On this historic day in the Diocese of Phoenix, and especially in this far west area of the valley of the sun, we face a great challenge but an even greater opportunity. This new high school will serve teens and their parents, parishes and entire communities—Catholic and beyond. It will make Catholic education at the secondary level much more accessible in one of the fastest growing regions of Arizona. More importantly, it will equip our young people to fulfill their irreplaceable role in the Church and in the world.

As we were studying this new initiative, weighing all the pros and cons, and taking stock of all the sacrifices that would be needed to launch a new high school, one of our Catholic School Board members said with simplicity but conviction, words to this effect: “If we do not build a Catholic high school in the far west valley, if we do not take on this challenge together, can we honestly say that we believe in our young people, that we believe in the future of Catholic education, that we believe in the power of the Holy Spirit at work now in His Church and in the hearts of our people?

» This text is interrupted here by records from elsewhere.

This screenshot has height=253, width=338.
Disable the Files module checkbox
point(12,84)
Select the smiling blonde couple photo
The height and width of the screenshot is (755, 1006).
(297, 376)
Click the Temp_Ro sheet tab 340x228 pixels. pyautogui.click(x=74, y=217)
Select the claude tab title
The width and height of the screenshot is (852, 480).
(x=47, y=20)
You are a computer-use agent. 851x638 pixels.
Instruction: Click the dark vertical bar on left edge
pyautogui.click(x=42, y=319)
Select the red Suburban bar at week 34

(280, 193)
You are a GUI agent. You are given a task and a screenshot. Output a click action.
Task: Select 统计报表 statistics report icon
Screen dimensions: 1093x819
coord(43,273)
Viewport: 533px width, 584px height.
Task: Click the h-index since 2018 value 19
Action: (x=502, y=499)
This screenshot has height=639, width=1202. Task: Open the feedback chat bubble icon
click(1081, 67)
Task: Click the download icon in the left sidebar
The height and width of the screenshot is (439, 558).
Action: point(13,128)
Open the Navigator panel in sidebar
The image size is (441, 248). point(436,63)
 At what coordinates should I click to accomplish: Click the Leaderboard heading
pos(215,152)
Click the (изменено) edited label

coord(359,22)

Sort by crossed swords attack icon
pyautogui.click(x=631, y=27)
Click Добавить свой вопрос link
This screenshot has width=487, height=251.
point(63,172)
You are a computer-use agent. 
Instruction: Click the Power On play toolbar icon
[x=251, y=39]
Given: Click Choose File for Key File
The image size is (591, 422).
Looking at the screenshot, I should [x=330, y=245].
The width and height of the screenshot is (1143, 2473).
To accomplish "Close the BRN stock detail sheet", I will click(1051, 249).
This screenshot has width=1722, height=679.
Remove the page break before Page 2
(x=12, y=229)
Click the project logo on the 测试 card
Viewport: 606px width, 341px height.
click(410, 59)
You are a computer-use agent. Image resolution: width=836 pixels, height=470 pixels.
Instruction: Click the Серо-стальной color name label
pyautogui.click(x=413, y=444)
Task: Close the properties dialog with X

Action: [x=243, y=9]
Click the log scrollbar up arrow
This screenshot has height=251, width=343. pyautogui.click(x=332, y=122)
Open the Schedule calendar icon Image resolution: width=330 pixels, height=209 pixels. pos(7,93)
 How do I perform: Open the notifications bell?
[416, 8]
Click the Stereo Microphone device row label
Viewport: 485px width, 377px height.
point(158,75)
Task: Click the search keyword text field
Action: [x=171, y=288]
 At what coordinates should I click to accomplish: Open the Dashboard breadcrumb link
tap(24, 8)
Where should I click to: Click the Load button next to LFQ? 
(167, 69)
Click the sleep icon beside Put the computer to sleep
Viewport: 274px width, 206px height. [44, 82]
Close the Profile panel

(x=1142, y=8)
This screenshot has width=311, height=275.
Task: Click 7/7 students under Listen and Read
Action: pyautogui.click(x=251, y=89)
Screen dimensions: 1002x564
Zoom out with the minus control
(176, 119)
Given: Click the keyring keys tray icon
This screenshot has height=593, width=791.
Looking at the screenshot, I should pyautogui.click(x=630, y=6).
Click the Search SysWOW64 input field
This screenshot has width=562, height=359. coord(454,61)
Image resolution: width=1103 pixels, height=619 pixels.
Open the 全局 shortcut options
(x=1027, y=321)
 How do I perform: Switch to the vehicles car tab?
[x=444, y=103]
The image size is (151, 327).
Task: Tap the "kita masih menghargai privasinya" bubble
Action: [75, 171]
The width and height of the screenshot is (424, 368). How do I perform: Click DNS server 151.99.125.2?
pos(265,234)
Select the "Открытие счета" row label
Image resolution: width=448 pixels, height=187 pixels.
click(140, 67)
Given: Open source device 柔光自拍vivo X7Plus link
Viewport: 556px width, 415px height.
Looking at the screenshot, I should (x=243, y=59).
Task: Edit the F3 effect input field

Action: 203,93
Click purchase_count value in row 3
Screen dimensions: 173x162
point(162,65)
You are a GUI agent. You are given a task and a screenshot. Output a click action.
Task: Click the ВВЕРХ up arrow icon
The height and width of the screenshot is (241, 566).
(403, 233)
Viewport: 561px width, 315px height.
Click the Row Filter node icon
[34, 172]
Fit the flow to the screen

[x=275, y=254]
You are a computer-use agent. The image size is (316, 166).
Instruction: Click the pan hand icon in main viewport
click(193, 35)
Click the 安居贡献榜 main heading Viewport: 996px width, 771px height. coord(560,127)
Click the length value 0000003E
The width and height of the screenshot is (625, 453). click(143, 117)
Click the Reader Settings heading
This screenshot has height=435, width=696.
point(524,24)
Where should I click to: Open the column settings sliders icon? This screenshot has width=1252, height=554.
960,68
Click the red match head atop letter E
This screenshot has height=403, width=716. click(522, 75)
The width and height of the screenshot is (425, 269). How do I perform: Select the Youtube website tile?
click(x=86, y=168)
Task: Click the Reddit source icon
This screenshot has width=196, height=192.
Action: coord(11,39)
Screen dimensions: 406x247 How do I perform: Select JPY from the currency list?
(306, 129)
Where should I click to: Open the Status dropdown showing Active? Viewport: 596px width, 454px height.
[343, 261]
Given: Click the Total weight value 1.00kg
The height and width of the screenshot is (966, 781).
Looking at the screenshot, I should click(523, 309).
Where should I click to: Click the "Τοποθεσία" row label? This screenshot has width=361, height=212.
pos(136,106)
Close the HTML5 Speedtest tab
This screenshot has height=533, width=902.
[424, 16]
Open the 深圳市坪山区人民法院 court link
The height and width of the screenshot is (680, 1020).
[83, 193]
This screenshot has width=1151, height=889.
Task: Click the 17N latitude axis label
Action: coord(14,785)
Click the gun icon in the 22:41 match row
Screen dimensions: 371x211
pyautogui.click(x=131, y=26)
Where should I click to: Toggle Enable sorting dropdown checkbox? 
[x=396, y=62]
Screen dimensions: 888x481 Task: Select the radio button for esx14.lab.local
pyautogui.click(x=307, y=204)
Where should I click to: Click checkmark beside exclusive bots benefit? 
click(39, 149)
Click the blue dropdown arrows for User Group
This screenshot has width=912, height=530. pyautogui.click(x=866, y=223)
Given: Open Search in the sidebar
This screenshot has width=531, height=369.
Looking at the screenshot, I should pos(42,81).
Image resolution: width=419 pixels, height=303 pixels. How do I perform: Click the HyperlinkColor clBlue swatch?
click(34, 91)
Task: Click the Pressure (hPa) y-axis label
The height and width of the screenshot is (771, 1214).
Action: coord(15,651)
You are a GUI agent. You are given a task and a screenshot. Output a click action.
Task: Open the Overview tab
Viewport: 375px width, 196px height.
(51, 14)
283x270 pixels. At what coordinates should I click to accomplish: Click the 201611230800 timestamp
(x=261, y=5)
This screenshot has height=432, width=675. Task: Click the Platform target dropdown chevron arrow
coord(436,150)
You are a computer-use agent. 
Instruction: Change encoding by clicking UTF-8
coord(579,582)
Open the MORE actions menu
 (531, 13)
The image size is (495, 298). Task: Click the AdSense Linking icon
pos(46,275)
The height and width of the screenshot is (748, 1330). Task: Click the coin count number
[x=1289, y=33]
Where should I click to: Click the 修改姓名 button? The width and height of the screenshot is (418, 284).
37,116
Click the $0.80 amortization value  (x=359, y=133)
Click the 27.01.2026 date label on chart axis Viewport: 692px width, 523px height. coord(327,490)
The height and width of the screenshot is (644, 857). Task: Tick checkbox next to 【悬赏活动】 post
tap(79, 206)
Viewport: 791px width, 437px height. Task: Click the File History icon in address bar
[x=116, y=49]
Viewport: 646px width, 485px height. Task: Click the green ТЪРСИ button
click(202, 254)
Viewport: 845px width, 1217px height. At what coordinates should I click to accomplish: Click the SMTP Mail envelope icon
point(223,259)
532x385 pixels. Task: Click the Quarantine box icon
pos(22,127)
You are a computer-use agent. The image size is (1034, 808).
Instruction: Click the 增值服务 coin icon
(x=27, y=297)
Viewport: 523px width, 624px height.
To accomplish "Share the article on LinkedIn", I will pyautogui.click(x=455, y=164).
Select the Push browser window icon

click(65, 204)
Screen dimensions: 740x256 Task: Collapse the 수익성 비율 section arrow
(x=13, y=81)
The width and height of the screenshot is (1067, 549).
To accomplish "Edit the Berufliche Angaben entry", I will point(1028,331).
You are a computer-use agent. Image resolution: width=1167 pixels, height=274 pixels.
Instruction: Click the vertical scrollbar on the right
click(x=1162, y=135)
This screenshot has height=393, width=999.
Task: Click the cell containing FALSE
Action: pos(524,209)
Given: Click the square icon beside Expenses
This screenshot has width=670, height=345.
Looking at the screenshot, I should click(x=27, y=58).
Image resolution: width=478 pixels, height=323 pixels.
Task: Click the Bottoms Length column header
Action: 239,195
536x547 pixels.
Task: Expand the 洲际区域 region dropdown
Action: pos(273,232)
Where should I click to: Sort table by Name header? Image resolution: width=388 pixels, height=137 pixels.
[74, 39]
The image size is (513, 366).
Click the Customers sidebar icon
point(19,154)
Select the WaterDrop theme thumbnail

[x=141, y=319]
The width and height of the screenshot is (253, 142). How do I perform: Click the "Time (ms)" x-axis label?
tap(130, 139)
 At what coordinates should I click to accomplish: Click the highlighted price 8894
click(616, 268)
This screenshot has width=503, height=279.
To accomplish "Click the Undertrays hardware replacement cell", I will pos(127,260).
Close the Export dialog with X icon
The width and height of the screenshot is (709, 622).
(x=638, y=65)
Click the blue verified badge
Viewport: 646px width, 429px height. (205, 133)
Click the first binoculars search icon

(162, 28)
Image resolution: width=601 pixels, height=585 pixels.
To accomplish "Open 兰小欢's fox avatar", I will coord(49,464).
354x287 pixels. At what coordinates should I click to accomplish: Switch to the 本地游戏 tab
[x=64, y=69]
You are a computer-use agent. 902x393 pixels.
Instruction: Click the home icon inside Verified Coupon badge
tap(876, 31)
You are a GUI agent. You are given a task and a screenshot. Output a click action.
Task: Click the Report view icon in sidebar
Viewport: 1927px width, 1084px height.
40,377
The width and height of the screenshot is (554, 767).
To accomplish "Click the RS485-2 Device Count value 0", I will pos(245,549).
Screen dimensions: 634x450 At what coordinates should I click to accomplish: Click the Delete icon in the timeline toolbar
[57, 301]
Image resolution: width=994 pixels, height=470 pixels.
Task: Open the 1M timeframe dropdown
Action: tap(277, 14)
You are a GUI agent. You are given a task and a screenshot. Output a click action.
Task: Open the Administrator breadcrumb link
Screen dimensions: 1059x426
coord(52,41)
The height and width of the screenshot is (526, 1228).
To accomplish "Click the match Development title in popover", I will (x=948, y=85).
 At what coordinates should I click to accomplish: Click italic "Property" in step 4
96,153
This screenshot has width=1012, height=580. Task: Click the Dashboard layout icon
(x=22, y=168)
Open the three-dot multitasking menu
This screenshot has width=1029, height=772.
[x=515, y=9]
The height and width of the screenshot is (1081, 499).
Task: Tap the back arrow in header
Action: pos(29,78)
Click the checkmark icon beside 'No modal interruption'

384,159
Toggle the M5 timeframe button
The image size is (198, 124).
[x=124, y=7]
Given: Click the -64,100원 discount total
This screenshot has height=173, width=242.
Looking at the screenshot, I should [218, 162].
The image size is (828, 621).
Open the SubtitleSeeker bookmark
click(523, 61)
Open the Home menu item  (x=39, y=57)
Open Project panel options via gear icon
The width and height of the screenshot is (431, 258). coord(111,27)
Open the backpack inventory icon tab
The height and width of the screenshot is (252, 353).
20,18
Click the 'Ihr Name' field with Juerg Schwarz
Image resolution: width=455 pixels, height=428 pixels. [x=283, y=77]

As a young man, who suffered the death of his mother while still a child, just three weeks before his First Holy Communion, and then lost his only brother when he was 12 years of age, and then lost his father when he was 19, the future John Paul II, Karol Wojtyla, could have become an angry, embittered young man, but with the grace of God, he chose another path, the path of faith and love. He believed in Jesus’ words, “It was not you who chose me, but I who chose you and appointed you to go and bear fruit (Jn 15:16).” On the basis of his own experience, as a young man and then as a priest and bishop, St John Paul II was convinced that God plants in the hearts of young people a “quest for pure love.” Whoever takes up this quest begins to travel down the road of heroic virtue, a road that is accessible to all, not reserved just for a few.  Already as a little child, Karol Wojtyla discovered a love that was embodied in the tenderness of his mother and the protective care of his father, but that reached far beyond his Polish home in Wadowice, a love that would carry him, one day, to nearly every country in the world as an Apostle of Jesus Christ, a servant of the servants of God.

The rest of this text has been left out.